Une torture physique et psychologique

"Je suis indigné par le cours que prend cette affaire et d'autant plus choqué de voir que les violeurs sont des forces de l'ordre censés protéger les citoyens. Le pire c'est que la victime se retrouve sur le banc des accusés", témoigne Jamel Bouslama, un médecin défenseur des droits de l'Homme.

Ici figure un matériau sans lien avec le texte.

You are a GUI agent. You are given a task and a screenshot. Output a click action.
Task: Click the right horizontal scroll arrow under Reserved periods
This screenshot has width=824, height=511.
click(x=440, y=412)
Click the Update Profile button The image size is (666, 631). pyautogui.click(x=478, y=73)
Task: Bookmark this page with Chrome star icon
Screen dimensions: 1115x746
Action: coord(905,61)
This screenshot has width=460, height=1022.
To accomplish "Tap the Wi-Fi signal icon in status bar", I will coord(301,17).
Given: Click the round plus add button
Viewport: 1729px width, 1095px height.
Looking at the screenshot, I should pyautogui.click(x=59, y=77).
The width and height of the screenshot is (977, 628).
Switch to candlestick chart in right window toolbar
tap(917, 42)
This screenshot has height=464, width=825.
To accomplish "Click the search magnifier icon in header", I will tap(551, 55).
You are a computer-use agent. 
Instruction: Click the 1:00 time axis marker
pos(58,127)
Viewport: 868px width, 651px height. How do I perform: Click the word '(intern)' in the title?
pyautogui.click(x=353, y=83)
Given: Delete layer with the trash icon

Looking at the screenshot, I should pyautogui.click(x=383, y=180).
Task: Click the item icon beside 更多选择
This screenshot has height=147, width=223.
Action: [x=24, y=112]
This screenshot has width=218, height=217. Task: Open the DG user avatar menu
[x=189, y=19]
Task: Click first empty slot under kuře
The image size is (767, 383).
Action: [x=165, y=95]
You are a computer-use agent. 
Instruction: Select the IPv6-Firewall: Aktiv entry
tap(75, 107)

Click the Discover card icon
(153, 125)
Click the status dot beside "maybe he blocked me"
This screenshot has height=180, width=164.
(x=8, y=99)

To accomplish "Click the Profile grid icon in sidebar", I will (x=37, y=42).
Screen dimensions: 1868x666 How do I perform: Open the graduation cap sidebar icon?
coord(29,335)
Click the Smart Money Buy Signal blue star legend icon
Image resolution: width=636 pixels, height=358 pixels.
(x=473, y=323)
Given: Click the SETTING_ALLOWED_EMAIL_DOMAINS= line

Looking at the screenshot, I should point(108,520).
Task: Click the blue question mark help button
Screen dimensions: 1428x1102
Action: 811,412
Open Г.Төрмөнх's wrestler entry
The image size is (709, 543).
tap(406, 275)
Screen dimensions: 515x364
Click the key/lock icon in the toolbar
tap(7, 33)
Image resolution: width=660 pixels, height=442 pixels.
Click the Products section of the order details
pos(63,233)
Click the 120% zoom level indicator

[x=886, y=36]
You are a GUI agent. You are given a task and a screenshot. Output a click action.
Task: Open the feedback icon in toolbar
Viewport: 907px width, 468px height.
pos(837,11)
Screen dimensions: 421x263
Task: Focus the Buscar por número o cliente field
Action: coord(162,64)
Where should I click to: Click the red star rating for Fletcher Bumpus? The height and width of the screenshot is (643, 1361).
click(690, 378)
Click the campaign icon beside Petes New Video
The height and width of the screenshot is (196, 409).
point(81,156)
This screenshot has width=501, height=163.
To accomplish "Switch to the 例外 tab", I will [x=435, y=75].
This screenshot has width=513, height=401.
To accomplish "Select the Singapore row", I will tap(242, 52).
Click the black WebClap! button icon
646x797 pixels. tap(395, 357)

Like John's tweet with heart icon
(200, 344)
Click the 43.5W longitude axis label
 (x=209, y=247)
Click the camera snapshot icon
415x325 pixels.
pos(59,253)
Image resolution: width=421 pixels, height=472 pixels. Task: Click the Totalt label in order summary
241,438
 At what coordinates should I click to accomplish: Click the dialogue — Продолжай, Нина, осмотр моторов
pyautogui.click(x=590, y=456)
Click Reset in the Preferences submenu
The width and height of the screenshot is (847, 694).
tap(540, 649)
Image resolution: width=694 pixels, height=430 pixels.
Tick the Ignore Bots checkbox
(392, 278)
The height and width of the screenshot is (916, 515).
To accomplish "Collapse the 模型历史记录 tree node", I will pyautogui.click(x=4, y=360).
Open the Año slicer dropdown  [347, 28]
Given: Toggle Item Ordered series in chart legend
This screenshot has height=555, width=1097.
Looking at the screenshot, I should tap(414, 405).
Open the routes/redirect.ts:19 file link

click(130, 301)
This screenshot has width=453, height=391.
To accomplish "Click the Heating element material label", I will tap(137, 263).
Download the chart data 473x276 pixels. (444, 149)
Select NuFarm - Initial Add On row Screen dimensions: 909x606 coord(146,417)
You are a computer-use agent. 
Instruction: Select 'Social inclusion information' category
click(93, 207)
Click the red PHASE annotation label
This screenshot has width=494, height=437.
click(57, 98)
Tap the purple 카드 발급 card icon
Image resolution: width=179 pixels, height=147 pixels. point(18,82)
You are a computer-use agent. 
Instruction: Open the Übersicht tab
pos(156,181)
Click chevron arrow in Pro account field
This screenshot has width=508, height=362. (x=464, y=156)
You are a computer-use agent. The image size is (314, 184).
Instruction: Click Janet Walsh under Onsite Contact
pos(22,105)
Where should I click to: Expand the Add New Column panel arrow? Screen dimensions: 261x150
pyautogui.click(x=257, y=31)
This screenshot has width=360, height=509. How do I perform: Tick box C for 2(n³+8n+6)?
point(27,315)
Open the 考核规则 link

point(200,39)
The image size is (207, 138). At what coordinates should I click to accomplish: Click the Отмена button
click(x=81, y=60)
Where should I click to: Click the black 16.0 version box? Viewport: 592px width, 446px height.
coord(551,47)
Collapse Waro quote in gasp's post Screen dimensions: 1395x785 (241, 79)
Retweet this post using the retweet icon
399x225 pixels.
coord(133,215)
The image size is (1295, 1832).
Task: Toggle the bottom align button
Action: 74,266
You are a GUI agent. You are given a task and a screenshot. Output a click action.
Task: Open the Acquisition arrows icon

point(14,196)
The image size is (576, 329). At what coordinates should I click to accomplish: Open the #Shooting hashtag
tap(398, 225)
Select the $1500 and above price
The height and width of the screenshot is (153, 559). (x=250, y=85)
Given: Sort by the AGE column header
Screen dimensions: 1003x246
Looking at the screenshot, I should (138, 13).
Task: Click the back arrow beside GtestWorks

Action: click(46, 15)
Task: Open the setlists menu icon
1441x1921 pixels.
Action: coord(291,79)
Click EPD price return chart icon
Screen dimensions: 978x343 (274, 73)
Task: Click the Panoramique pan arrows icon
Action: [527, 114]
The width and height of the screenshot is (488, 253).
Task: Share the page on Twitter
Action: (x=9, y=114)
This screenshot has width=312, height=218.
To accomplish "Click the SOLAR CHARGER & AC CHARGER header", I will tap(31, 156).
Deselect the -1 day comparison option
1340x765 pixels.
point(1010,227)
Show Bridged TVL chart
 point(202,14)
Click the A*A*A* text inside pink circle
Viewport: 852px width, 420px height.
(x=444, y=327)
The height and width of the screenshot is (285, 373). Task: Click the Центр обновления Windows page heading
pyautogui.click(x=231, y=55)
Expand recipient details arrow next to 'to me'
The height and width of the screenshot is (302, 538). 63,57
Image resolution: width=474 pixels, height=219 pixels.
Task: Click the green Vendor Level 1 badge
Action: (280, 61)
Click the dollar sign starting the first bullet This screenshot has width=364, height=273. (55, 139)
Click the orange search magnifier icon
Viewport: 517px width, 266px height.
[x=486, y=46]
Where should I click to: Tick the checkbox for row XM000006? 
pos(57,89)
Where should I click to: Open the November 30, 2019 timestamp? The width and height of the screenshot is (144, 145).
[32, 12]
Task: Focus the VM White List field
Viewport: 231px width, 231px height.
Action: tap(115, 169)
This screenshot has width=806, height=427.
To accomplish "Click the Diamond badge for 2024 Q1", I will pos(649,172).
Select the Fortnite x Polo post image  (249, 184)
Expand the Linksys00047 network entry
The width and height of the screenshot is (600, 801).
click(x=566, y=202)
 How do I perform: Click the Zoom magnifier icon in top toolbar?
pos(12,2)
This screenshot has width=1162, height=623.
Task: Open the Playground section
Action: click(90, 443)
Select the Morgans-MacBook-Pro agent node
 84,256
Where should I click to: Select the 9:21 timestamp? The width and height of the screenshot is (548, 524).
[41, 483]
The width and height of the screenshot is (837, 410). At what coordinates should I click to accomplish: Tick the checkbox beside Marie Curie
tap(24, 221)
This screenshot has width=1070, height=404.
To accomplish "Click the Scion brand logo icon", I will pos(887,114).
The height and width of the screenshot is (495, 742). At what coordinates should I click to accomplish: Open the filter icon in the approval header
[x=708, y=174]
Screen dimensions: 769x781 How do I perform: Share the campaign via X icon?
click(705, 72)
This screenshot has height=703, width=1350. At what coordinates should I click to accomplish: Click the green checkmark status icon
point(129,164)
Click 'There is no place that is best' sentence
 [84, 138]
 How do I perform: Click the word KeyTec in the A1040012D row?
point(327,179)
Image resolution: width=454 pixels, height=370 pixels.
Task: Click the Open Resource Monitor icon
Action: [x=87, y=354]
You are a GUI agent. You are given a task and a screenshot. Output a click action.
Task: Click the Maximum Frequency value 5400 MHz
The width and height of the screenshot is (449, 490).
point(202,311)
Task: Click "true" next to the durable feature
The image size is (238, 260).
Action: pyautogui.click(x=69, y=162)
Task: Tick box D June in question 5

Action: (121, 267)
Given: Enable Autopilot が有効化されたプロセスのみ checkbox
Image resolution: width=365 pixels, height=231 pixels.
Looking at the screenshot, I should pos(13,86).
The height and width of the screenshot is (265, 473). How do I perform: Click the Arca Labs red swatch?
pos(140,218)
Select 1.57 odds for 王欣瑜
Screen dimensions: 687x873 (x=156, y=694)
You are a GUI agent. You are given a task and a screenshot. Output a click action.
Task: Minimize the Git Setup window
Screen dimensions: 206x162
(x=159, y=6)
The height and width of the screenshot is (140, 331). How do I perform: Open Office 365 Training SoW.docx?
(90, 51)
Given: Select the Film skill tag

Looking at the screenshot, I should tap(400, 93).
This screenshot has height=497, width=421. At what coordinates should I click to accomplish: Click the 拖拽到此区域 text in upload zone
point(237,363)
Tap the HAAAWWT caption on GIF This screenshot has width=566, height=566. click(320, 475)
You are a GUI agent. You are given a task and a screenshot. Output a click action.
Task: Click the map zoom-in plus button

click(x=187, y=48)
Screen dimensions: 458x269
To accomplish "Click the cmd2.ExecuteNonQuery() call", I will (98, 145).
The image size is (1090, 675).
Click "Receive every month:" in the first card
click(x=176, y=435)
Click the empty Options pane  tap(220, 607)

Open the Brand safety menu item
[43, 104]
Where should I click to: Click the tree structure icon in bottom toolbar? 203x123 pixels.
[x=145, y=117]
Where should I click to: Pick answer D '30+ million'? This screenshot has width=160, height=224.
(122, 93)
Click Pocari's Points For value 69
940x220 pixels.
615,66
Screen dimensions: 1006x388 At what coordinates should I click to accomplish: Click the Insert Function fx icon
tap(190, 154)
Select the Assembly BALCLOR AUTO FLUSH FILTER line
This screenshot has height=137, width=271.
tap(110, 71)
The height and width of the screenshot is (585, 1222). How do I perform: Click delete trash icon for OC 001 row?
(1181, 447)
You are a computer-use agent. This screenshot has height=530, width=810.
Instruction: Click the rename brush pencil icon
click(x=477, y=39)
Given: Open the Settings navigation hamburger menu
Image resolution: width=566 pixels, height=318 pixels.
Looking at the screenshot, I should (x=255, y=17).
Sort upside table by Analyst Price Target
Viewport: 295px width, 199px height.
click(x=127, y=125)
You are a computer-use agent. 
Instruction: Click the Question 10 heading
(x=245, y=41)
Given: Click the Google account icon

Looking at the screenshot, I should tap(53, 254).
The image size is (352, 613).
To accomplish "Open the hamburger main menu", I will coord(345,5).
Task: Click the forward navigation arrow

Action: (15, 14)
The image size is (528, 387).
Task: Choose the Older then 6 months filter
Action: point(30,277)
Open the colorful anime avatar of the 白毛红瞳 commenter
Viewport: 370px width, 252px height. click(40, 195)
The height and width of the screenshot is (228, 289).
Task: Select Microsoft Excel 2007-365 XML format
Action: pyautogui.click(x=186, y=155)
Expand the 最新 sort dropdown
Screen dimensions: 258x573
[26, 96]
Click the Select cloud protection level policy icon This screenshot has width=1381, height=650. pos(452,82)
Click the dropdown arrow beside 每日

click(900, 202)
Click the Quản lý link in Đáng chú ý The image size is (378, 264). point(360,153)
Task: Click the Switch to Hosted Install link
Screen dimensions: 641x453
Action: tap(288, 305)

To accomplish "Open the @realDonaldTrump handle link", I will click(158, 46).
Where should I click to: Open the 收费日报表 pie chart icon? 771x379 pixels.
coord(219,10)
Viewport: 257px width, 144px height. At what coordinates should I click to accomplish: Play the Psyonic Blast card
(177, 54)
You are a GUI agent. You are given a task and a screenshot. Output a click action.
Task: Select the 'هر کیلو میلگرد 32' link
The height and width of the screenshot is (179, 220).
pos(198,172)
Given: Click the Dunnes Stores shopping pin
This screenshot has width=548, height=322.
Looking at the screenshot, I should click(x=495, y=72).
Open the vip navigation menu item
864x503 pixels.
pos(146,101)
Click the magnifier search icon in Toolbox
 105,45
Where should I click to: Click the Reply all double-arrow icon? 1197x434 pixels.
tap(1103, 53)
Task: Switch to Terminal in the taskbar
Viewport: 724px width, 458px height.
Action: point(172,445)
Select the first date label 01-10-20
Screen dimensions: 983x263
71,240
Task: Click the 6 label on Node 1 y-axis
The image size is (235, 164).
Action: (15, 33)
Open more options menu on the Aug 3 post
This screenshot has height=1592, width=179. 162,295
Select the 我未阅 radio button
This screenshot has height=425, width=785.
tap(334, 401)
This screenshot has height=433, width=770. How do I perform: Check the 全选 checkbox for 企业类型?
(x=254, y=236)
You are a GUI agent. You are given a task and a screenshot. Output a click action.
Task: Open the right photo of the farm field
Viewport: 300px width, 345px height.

Selon lui, "le gouvernement est gêné par l'immense courage de la jeune femme qui a osé porter plainte". Et de saluer "la vitalité de la société civile post-révolution qui lutte contre la violence qu'elle soit le fait de la police ou des salafistes".

Et après ?

Les femmes tunisiennes bénéficient du statut le plus moderne du monde arabe depuis la promulgation du Code de statut personnel (CSP) le 13 août 1956 instaurant l'égalité des sexes dans plusieurs domaines, mais les associations féministes tunisiennes dénoncent, depuis l'arrivée au pouvoir des islamistes d'Ennahda, le comportement de la police à l'égard des femmes, qui seraient régulièrement harcelées pour leur tenue vestimentaire ou lors de sorties nocturnes sans un homme de leur famille.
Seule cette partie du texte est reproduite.